[[ Source material open ]]
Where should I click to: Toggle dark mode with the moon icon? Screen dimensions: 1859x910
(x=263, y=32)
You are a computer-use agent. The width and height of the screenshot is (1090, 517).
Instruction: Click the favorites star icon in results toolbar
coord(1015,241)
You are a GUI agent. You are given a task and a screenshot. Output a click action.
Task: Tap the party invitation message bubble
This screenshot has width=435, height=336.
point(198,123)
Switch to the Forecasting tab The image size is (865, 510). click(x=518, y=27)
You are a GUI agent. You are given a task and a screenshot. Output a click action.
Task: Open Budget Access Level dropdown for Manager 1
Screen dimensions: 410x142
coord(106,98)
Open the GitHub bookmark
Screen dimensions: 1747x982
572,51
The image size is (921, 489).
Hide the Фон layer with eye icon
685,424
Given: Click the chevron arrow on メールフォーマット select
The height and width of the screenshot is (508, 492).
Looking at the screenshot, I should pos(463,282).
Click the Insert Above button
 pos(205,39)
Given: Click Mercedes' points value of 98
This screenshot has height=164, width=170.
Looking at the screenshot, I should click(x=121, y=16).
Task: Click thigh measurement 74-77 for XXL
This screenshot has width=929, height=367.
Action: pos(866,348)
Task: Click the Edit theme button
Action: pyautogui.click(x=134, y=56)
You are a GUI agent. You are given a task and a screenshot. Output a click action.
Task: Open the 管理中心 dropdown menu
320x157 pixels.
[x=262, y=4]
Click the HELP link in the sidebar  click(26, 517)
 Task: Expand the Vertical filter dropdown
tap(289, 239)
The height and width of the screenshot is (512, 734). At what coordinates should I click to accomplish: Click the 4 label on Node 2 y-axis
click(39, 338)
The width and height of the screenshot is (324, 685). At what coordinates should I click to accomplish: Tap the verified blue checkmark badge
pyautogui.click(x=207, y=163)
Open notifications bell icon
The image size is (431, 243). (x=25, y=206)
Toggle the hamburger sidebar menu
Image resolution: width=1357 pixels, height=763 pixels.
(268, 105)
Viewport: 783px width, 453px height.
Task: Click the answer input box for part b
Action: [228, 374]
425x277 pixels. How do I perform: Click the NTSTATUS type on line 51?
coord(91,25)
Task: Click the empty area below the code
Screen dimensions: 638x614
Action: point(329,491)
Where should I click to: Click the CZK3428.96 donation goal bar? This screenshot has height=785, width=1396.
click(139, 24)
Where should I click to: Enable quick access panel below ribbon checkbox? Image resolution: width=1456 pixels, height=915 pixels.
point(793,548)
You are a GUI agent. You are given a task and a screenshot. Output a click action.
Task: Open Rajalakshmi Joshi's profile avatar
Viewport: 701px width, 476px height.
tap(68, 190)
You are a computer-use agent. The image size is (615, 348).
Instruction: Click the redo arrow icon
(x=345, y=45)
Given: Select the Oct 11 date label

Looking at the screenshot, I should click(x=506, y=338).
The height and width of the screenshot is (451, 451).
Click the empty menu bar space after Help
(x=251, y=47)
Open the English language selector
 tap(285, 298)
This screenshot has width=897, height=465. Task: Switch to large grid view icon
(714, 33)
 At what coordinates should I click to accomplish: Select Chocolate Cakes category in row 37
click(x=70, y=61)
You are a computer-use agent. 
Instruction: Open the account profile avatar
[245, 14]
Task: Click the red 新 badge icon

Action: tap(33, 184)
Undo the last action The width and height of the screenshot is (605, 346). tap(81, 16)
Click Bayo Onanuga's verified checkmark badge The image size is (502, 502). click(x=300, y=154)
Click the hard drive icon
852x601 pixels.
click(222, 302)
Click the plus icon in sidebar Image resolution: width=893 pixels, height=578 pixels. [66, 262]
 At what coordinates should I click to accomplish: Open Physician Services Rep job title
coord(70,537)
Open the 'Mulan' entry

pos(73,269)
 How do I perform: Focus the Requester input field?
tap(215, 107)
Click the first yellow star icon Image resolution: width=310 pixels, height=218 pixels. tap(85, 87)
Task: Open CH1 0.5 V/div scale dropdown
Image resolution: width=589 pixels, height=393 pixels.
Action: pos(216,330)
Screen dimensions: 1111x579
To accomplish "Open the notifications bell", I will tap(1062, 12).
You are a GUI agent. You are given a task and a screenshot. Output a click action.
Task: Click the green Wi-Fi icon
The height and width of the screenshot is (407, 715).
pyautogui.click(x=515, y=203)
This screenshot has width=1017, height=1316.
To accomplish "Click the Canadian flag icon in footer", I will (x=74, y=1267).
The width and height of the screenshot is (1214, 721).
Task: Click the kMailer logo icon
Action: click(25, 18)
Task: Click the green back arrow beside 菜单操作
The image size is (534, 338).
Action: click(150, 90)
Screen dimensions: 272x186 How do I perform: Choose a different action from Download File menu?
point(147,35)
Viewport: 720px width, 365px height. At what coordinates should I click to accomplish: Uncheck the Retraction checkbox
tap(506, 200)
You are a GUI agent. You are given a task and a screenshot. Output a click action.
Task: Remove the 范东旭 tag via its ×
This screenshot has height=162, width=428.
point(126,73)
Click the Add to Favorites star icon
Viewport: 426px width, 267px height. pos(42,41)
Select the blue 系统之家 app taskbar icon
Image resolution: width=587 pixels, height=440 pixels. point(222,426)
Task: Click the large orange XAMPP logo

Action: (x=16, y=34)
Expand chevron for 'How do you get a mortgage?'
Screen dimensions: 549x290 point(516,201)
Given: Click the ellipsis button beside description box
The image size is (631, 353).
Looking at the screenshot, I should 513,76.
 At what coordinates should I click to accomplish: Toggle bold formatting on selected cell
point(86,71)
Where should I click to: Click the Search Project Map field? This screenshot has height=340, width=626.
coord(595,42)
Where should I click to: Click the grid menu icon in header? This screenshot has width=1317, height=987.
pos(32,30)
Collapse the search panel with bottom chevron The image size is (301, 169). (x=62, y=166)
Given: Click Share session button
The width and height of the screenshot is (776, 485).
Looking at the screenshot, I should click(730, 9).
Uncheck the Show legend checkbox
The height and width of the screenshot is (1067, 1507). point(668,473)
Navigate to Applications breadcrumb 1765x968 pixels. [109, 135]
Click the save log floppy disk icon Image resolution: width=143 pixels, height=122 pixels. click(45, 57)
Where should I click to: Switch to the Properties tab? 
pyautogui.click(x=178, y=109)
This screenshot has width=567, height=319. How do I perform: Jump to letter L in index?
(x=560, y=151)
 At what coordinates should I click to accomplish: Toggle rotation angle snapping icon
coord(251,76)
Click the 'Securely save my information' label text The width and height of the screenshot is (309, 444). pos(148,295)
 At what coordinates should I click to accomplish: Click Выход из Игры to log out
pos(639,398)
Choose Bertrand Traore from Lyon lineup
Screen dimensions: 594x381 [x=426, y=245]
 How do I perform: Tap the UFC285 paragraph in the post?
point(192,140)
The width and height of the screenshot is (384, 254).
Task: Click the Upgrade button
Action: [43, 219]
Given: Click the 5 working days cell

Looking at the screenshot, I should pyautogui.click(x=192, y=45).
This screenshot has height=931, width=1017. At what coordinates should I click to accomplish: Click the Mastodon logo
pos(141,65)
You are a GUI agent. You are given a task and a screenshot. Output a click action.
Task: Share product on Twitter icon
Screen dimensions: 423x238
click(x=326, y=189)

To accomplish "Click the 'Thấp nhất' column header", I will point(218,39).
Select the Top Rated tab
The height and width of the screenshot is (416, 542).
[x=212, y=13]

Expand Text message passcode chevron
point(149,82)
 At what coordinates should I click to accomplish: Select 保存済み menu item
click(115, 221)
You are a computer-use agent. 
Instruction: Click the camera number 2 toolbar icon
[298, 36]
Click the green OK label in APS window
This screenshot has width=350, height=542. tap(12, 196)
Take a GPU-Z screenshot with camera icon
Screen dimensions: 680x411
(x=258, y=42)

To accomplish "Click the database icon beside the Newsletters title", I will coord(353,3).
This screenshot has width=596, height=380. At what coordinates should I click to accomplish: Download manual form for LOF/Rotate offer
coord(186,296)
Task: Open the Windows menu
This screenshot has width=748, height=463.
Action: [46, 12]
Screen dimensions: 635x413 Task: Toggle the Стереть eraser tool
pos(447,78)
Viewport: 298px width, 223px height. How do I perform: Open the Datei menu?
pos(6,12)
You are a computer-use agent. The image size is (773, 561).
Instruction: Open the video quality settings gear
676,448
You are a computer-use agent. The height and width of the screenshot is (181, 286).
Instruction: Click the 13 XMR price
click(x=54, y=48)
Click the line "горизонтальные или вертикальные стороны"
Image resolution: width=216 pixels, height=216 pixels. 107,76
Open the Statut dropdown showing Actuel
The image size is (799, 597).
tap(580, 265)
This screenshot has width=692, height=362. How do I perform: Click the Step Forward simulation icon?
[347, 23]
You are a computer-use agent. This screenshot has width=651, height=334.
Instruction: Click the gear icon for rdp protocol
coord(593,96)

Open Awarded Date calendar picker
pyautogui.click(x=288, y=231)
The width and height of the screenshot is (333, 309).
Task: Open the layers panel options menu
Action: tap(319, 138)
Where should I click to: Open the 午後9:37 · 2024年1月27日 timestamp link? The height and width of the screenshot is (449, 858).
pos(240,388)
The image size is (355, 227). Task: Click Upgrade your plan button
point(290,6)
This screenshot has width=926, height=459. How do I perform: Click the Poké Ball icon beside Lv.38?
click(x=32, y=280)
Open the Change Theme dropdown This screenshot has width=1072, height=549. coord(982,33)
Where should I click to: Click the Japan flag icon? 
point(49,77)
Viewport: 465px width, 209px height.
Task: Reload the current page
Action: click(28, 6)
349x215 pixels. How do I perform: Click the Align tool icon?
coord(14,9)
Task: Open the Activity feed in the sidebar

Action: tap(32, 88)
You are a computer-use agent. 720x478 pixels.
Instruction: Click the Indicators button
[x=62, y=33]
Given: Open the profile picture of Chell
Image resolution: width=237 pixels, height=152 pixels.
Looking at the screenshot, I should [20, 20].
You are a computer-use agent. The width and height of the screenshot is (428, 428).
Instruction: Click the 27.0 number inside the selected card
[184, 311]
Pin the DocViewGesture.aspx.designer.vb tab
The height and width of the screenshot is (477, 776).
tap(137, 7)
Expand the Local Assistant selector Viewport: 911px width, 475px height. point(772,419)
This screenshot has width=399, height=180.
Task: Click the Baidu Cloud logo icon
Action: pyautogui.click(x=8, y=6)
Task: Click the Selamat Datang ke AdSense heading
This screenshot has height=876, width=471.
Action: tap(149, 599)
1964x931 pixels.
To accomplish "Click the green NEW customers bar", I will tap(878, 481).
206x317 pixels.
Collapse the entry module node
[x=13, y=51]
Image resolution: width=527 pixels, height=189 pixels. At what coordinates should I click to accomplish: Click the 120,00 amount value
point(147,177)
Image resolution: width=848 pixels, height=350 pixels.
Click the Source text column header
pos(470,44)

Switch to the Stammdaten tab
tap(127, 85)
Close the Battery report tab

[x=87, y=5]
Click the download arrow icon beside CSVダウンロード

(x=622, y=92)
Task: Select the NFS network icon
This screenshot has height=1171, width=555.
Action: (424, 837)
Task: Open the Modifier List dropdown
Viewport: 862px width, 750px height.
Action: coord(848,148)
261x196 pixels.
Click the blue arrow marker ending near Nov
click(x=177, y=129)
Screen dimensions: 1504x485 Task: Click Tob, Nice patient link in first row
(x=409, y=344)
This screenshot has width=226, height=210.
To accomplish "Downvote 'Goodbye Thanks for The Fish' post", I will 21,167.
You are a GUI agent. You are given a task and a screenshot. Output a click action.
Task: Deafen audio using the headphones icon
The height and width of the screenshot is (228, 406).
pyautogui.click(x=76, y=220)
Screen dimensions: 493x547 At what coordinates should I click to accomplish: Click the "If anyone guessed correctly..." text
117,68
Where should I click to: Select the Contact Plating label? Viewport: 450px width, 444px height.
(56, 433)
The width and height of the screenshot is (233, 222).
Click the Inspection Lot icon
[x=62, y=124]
[[ Source material closed ]]
Would you copy every line from the listing above that has the string "Share" in it?

Given: Click Share session button
Task: Share product on Twitter icon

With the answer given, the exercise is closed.